A good thing you found out about it and ended that situation, you have a great friend. I have seen men trying to manipulate women many times. It seems many times to me to be a form of greed or selfishness. Frequently the woman refuses to believe the advice to drop him.

It can also work both ways. If a woman flirts with me I will probably be oblivious to it. One time a woman was coming on to me at a party, and I had no idea until she sat on my lap and tried to suck my teeth out.
 
@Masked Man

We may have a difference in English dialect here. For me (or more exactly, in my native variety of English) "ulterior motive" has an unambiguously negative connotation.

FWIW, here's part of the definition of "ulterior" from wiktionary, which is at least partly consistent with my usage:
Ulterior is primarily used today to refer to impure, covert, and external motives.

Given your update, what I would have said in your place is that most interactions are transactional to some degree.
Which I believe, and is consistent with my personal experience. It seems to be consistent with your view too - at worst we're not too far apart on this :)
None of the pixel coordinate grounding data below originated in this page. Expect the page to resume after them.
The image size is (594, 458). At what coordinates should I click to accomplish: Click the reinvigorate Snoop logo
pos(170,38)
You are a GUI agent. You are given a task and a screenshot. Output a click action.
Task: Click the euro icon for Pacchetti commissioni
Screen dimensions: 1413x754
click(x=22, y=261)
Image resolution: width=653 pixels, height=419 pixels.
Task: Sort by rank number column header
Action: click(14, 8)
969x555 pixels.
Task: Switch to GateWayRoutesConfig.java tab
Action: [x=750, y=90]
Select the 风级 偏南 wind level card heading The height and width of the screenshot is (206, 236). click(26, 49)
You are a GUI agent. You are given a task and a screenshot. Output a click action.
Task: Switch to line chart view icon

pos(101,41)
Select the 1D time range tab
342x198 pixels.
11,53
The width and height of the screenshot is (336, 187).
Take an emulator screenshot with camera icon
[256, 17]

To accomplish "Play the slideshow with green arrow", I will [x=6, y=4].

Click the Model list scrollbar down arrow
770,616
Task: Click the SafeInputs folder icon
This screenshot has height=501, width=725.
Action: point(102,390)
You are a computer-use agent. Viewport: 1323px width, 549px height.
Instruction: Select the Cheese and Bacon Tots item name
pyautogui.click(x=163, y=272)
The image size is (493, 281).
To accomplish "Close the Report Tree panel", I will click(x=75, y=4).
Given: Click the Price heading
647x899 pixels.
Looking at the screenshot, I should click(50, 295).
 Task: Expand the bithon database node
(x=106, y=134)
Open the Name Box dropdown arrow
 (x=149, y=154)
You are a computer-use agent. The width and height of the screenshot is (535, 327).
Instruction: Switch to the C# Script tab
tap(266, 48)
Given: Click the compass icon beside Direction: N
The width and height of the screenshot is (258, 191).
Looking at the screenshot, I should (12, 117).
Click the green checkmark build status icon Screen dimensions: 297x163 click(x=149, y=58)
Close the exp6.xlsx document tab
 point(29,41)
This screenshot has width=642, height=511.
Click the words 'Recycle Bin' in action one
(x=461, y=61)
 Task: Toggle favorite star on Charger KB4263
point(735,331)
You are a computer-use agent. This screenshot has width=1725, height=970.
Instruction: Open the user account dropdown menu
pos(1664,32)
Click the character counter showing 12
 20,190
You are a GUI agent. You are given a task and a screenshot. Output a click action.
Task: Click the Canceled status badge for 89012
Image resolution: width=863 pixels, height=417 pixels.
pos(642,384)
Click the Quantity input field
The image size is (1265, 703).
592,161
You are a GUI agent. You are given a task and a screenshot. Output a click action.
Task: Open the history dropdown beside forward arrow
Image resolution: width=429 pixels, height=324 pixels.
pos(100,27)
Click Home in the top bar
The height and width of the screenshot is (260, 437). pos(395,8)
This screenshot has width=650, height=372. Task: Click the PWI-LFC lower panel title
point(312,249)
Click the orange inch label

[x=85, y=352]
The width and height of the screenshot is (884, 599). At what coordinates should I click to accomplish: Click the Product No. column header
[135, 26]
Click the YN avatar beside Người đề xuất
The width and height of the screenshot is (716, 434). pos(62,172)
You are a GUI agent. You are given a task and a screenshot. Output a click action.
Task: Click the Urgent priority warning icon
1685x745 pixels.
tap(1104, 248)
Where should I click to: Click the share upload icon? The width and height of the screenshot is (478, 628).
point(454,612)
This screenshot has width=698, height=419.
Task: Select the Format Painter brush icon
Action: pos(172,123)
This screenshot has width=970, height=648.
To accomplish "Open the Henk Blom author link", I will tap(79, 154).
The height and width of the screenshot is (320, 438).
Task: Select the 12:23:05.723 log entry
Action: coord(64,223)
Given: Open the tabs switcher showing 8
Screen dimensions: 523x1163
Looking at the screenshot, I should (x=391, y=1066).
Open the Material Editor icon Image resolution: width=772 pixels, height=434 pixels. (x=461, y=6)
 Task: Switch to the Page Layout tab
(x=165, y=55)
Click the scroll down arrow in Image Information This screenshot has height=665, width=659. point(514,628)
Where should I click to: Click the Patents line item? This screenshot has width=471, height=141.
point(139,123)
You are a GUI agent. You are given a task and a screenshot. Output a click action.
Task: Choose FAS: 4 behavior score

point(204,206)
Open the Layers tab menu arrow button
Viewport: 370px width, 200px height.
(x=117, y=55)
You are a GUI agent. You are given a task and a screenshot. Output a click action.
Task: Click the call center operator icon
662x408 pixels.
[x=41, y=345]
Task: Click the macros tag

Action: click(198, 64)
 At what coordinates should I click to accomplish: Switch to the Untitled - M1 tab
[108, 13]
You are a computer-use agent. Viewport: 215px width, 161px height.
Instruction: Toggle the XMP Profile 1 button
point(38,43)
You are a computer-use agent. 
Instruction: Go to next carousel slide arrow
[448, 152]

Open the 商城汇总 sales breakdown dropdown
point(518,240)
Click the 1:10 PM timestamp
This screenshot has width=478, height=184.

This absolutely includes flirting - in both directions, and even if one party is only using it for the "attention buzz".

IRL, in my experience flirting is an asymmetrical form of communication that reflects humanity's baser nature /lol.

The main relevance of this in the context of this particular thread is to remind readers that flirting works both ways, but not towards exactly the same objectives:

Men almost exclusively flirt as a path to "informal pair-bonding", while women have about a 50/50 split between that and getting free resources (or perhaps in these strange times, it's 1/3 an attention grab, 1/3 a resource grab, and 1/3 honest pair-bonding).
If we choose to criticize one "side", we must remember to apply the "law of symmetry" to that assertion /lol.